4. **Substitute `x` and `y` back in terms of `t`:** Since `x = cos t` and `y = sin t`, we swap them in:
$$ \frac{du}{dt} = (\sin t \cdot e^{\cos t} + e^{\sin t})(-\sin t) + (e^{\cos t} + \cos t \cdot e^{\sin t})(\cos t) $$
Now, let's carefully multiply it out:
$$ \frac{du}{dt} = -\sin^2 t \cdot e^{\cos t} - \sin t \cdot e^{\sin t} + \cos t \cdot e^{\cos t} + \cos^2 t \cdot e^{\sin t} $$
We can group the terms with `e^(cos t)` and `e^(sin t)`:
$$ \frac{du}{dt} = e^{\cos t}(\cos t - \sin^2 t) + e^{\sin t}(\cos^2 t - \sin t) $$

Second Method: Substitute First, Then Differentiate!

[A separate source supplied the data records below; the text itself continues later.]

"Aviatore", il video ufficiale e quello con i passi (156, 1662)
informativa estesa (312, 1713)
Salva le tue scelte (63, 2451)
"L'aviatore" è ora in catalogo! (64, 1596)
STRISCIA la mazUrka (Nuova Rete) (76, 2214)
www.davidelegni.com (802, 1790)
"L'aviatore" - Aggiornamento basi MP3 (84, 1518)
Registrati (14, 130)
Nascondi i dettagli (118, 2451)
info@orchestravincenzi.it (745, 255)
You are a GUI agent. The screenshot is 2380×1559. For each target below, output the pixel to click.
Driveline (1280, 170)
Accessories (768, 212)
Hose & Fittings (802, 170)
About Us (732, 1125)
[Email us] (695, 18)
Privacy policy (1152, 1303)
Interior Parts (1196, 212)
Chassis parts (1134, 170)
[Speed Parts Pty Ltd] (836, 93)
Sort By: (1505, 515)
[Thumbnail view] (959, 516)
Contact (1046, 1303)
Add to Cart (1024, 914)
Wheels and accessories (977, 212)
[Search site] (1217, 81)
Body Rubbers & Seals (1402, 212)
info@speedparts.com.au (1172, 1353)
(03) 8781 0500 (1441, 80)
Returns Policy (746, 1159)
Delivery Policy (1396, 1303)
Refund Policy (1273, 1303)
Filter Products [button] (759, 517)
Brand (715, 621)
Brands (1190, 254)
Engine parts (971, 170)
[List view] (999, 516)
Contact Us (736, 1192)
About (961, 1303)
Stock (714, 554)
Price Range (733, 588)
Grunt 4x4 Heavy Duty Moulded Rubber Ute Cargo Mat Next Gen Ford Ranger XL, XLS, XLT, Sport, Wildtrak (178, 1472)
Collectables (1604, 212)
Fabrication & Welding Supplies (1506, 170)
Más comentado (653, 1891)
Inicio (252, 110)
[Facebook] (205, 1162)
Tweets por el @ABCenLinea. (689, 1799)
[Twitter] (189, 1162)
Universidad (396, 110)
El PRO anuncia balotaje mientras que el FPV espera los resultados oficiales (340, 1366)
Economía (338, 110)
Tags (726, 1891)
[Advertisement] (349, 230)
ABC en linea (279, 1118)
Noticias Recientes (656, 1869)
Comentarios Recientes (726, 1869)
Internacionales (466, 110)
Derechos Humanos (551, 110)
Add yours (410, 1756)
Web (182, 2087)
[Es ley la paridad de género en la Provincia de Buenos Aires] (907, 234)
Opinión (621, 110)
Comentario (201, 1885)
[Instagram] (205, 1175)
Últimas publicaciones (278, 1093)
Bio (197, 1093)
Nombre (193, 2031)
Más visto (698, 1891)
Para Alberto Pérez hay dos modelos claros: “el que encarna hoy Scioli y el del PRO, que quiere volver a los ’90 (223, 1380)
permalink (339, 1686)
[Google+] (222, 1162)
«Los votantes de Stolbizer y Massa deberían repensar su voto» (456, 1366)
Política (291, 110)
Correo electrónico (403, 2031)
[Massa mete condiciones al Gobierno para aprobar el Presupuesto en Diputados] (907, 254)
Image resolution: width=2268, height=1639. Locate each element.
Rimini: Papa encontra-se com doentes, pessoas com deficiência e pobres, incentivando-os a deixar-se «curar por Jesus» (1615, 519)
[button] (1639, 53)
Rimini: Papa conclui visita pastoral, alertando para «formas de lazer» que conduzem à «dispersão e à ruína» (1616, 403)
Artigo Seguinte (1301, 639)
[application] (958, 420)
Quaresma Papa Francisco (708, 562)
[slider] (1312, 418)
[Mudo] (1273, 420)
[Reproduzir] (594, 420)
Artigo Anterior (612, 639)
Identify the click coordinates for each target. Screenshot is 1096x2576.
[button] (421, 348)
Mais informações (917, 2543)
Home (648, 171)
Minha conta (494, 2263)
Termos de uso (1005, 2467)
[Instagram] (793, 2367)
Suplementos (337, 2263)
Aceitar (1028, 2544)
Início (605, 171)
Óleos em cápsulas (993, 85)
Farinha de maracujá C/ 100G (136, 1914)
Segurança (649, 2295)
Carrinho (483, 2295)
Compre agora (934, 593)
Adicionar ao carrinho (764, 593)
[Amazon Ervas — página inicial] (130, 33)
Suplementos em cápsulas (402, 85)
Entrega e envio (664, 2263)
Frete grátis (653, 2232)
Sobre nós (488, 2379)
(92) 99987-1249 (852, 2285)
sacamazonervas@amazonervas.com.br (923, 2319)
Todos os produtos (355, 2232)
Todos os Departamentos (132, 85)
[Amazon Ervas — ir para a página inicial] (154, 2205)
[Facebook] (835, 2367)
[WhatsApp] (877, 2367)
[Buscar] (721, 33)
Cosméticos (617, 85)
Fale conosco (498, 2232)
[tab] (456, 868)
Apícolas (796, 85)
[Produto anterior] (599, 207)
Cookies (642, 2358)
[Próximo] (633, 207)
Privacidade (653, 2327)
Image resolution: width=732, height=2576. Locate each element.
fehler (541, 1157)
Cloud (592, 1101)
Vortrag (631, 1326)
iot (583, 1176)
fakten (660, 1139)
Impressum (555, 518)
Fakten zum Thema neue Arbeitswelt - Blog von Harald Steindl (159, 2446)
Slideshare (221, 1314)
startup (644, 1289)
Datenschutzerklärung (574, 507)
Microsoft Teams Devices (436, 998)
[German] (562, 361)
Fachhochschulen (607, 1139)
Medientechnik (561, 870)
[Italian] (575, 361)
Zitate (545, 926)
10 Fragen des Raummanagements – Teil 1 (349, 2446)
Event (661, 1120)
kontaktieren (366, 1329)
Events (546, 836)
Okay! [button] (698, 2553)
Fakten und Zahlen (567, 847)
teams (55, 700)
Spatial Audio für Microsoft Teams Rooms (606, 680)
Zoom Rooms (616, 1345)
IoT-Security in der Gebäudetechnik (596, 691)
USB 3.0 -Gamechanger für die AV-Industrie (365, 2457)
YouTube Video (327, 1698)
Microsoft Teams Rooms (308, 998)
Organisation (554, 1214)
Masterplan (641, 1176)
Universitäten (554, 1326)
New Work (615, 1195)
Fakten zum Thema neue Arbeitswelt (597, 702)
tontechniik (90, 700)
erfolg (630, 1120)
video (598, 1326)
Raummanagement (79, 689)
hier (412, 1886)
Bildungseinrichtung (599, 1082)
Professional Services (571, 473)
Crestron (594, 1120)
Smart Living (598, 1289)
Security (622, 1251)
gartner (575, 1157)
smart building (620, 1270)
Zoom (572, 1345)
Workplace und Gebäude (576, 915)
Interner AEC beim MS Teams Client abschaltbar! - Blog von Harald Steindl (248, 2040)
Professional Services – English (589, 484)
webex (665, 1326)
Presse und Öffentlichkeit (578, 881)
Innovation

1. **Substitute `x` and `y` into `u` right away:**
$$ u = y e^x + x e^y $$
Since `x = cos t` and `y = sin t`, let's plug those in:
$$ u = (\sin t) e^{\cos t} + (\cos t) e^{\sin t} $$

2. **Now, differentiate `u` directly with respect to `t`:** This will involve the product rule for each part.
* For the first part: `(sin t) * e^(cos t)`
Using the product rule `(fg)' = f'g + fg'`, where `f = sin t` and `g = e^(cos t)`.
`f' = cos t`
`g' = e^(cos t) * (-sin t)` (using chain rule for `e^(stuff)`)
So, the derivative of the first part is:
$$ (\cos t) e^{\cos t} + (\sin t) [e^{\cos t} (-\sin t)] = \cos t \cdot e^{\cos t} - \sin^2 t \cdot e^{\cos t} $$
* For the second part: `(cos t) * e^(sin t)`
Again, using the product rule, where `f = cos t` and `g = e^(sin t)`.
`f' = -sin t`
`g' = e^(sin t) * (cos t)` (using chain rule for `e^(stuff)`)
So, the derivative of the second part is:
$$ (-\sin t) e^{\sin t} + (\cos t) [e^{\sin t} (\cos t)] = -\sin t \cdot e^{\sin t} + \cos^2 t \cdot e^{\sin t} $$

3. **Add the results from both parts:**
$$ \frac{du}{dt} = (\cos t \cdot e^{\cos t} - \sin^2 t \cdot e^{\cos t}) + (-\sin t \cdot e^{\sin t} + \cos^2 t \cdot e^{\sin t}) $$
Let's rearrange and group them:
$$ \frac{du}{dt} = e^{\cos t}(\cos t - \sin^2 t) + e^{\sin t}(\cos^2 t - \sin t) $$

See? Both methods give us the exact same super cool answer! It's like finding two different paths to the same awesome treasure!